EmboFlow/design/02-architecture/system-architecture.md

4.5 KiB

EmboFlow System Architecture

Architecture Style

EmboFlow V1 is a browser/server platform built as:

  • Web frontend
  • Modular backend control plane
  • Independent worker runtime
  • MongoDB as the only database
  • Object storage abstraction over cloud object storage or MinIO
  • Local scheduler in V1 with future migration path to Kubernetes and Volcano

The architecture should preserve clear service boundaries even if V1 is implemented as a modular monolith plus workers.

High-Level Layers

Frontend Layer

  • Asset workspace
  • Canvas workspace
  • Explore workspace
  • Label workspace
  • Admin workspace

Control Plane

  • Identity and authorization
  • Workspace and project management
  • Asset and dataset metadata
  • Workflow definition management
  • Plugin registry and activation
  • Run orchestration API
  • Artifact indexing

Execution Plane

  • Workflow DAG compilation
  • Task queue dispatch
  • Worker execution
  • Executor routing
  • Log and artifact collection

Storage Layer

  • MongoDB for metadata and run state
  • Object storage for files and large outputs
  • Temporary local working directories for execution

Core Domain Objects

  • User
  • Workspace
  • Project
  • Asset
  • Dataset
  • DatasetVersion
  • WorkflowDefinition
  • WorkflowVersion
  • WorkflowRun
  • RunTask
  • Artifact
  • AnnotationTask
  • Annotation
  • Plugin
  • StorageConnection

Raw Asset And Canonical Dataset Model

The platform must distinguish between:

  • Raw Asset View
  • Canonical Dataset View

Raw assets preserve source structure, file paths, metadata layout, and original naming.
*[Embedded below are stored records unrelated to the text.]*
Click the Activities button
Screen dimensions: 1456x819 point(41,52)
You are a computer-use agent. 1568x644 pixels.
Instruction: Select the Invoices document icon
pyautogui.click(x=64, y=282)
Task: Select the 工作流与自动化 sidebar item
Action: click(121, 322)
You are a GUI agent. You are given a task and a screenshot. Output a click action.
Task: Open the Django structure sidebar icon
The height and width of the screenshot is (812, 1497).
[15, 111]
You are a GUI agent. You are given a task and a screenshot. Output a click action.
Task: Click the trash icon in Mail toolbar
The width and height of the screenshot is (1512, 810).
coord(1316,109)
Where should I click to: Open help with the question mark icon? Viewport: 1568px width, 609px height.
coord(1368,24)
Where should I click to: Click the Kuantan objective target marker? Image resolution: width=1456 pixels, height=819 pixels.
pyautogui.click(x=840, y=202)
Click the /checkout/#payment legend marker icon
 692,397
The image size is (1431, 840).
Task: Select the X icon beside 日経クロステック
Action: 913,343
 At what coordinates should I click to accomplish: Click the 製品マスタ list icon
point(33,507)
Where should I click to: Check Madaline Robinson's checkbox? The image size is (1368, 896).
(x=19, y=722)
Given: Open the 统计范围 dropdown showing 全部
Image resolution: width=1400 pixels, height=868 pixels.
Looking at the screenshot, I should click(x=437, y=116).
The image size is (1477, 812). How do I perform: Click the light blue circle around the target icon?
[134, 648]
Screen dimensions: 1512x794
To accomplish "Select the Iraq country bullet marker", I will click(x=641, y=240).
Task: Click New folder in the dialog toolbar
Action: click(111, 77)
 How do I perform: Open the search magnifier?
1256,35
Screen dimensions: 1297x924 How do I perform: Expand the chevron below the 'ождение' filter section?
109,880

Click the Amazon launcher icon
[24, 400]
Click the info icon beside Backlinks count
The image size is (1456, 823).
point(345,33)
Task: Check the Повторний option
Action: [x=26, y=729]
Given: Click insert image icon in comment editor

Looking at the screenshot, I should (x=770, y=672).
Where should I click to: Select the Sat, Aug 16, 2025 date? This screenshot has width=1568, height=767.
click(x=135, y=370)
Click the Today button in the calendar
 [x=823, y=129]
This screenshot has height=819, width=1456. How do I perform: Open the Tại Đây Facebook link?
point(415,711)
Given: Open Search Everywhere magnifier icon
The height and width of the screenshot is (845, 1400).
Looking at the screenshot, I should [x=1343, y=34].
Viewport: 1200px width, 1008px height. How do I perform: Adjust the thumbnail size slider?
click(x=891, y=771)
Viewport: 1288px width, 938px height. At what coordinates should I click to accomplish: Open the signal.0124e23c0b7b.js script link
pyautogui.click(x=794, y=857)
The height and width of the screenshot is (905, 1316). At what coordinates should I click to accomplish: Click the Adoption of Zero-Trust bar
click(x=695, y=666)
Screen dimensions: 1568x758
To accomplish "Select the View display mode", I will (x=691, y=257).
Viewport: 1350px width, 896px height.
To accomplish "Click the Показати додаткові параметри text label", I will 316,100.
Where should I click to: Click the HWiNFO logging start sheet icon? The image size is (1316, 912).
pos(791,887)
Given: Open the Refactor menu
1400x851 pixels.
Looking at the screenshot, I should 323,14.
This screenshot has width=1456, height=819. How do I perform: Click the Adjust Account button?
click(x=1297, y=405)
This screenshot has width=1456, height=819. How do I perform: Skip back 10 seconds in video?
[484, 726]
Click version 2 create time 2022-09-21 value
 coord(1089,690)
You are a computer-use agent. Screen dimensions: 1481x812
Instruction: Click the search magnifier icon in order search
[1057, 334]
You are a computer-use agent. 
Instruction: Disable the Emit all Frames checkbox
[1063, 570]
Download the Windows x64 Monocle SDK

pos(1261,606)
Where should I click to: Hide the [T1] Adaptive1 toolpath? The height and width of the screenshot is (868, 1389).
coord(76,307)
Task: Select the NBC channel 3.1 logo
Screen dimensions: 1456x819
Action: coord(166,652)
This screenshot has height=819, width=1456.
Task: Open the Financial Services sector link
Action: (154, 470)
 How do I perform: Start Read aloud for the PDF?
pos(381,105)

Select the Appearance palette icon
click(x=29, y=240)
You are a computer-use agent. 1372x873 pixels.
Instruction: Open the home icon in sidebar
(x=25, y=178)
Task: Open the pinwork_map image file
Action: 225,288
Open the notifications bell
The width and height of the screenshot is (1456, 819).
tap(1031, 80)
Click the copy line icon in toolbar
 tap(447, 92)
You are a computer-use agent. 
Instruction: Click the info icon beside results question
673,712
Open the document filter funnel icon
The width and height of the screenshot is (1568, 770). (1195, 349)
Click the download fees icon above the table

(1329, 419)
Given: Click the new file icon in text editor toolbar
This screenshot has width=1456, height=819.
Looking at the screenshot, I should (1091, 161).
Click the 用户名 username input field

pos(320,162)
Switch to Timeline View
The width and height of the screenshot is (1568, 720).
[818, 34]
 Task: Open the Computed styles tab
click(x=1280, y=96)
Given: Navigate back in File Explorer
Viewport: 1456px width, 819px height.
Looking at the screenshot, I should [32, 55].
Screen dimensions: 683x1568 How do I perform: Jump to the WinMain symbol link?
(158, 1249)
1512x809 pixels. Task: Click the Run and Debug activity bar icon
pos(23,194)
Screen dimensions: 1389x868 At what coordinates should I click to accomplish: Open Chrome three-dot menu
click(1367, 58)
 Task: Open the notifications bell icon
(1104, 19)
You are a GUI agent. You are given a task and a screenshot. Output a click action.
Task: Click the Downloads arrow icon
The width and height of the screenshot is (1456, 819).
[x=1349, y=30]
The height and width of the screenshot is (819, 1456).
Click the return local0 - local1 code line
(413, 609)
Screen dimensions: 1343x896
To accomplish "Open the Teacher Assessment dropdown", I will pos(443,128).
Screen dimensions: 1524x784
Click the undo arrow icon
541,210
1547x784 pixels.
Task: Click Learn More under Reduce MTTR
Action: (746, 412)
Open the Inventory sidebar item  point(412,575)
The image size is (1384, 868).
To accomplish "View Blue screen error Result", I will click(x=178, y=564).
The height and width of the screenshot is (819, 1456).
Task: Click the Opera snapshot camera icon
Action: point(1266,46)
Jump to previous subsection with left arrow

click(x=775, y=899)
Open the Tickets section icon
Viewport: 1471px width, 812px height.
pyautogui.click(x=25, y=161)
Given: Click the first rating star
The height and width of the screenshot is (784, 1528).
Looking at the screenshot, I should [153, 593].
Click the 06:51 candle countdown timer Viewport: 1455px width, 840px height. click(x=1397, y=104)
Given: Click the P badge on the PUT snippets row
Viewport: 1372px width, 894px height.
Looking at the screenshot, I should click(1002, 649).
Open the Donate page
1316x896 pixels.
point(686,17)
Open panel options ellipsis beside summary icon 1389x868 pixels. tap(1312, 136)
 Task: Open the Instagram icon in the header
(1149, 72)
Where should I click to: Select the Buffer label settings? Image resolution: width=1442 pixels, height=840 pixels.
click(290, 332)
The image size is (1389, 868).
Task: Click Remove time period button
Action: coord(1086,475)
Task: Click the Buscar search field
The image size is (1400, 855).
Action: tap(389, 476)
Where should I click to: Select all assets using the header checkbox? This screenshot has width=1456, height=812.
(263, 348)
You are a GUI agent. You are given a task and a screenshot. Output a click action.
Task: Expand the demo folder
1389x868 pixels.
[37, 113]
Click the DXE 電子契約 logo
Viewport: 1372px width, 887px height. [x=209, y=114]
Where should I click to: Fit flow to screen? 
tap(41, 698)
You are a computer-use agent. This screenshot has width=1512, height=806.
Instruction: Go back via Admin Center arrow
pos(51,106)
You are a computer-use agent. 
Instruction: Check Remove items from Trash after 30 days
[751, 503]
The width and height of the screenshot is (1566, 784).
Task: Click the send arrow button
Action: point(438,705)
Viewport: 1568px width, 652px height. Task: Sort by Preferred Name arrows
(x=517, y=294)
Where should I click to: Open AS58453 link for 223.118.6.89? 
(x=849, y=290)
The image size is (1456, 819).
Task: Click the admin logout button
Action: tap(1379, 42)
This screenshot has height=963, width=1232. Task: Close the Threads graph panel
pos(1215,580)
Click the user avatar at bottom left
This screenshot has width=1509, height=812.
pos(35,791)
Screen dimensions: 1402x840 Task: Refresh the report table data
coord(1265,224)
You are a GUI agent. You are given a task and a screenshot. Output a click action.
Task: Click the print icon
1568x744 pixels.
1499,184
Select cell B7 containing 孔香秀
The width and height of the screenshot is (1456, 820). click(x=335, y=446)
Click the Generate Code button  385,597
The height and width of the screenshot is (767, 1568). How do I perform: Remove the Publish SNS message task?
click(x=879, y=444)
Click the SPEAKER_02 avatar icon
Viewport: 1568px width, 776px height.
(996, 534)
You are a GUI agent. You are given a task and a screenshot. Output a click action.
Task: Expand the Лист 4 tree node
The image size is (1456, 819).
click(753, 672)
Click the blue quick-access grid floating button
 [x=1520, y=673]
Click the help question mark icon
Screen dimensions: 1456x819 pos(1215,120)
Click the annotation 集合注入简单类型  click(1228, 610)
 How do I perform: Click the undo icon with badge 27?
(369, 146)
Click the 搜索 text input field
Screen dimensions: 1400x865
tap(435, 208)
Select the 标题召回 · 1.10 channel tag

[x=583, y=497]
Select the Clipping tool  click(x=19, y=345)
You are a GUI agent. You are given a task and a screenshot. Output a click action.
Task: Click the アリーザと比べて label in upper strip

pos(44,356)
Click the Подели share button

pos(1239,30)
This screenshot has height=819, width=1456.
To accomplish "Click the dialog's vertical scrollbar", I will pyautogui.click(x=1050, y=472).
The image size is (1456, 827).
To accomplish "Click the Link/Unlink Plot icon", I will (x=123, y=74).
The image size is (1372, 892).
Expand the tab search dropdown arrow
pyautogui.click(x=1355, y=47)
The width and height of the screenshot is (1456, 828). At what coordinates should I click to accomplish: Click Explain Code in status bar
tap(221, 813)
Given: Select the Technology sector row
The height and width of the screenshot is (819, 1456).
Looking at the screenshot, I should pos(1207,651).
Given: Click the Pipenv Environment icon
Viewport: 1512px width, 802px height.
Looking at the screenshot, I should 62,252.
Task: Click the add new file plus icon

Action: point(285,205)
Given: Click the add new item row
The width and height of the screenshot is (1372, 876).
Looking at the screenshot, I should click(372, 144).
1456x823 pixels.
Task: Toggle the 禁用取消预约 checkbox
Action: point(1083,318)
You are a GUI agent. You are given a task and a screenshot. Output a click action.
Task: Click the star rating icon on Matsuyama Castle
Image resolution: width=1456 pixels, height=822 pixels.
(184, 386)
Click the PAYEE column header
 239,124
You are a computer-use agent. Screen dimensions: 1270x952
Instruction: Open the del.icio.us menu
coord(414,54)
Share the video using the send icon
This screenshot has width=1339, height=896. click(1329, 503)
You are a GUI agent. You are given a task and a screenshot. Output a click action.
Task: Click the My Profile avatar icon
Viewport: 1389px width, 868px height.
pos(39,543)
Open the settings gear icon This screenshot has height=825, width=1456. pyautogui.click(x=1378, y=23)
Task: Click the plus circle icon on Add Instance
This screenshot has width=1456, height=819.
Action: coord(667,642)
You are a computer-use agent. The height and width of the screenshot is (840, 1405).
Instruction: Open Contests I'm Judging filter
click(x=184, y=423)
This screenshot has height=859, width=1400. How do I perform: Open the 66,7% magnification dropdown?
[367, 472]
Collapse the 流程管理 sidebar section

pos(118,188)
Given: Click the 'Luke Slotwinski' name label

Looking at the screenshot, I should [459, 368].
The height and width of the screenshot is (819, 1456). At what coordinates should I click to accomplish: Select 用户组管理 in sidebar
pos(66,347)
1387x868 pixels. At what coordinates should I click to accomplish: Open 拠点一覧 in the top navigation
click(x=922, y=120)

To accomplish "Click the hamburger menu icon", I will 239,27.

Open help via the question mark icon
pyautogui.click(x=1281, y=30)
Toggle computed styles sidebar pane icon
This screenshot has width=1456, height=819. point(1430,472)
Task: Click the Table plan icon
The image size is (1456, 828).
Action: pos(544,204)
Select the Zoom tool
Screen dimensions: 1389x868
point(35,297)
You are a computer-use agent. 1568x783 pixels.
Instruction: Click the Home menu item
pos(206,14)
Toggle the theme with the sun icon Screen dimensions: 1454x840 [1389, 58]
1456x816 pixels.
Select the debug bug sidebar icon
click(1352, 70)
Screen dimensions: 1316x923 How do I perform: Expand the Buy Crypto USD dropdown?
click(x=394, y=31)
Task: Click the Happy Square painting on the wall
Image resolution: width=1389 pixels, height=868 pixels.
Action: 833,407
Canonical datasets provide a normalized semantic layer for workflow nodes and export logic.

Visualization may read raw assets directly. Conversion, orchestration, and export should primarily target canonical semantics.

Workflow Model

Workflow definitions are versioned and contain:

  • Visual graph state
  • Logical node and edge graph
  • Runtime configuration
  • Plugin references

Workflow execution produces immutable workflow runs. A run snapshots:

  • Workflow version
  • Node configuration
  • Injected code
  • Executor settings
  • Input bindings

Runs compile into task DAGs.

Node And Plugin Model

Node Categories

  • Source
  • Transform
  • Inspect
  • Annotate
  • Export
  • Utility

Node Definition Contract

Each node definition includes:

  • Metadata
  • Input schema
  • Output schema
  • Config schema
  • UI schema
  • Executor type
  • Runtime limits
  • Optional code hook contract

Plugin Types

  • Node plugins
  • Reader/writer plugins
  • Renderer plugins
  • Executor plugins
  • Integration plugins

Execution Architecture

Executors

  • Python executor
  • Docker executor
  • HTTP executor

V1 should prioritize Python and Docker. HTTP executor is useful for integrating external services.

Schedulers

  • Local scheduler in V1
  • Kubernetes scheduler later
  • Volcano scheduler later

Executors and schedulers are separate abstractions:

  • Executor defines how logic runs
  • Scheduler defines where and under what scheduling policy it runs

Storage Architecture

MongoDB Collections

Recommended primary collections:

  • users
  • workspaces
  • projects
  • memberships
  • assets
  • asset_probe_reports
  • datasets
  • dataset_versions
  • workflow_definitions
  • workflow_definition_versions
  • workflow_runs
  • run_tasks
  • artifacts
  • annotation_tasks
  • annotations
  • plugins
  • storage_connections
  • audit_logs

Object Storage Content

  • Raw uploads
  • Imported archives
  • Normalized export packages
  • Training config packages
  • Preview resources
  • Logs and attachments
  • Large manifests and file indexes

Security Model

User-injected code is low-trust code and must not run in web or API processes.

V1 runtime policy:

  • Built-in trusted nodes may use Python executor
  • Plugin code should run in controlled runtimes
  • User-injected code should default to Docker executor
  • Network access should be denied by default for user code
  • Input and output paths should be explicitly mounted

Deployment Direction

V1 deployment target is a single public server using containerized application services. The architecture must still preserve future migration to multi-node environments.

Current Runtime Implementation Notes

The current repository runtime now includes:

  • a real HTTP API process backed by MongoDB
  • a React and Vite web application that reads those APIs
  • a local-path asset registration flow for development and dataset inspection

The repository still keeps some in-memory module tests for contract stability, but the executable local stack now runs through Mongo-backed runtime services and adds HTTP integration coverage against a real Mongo runtime.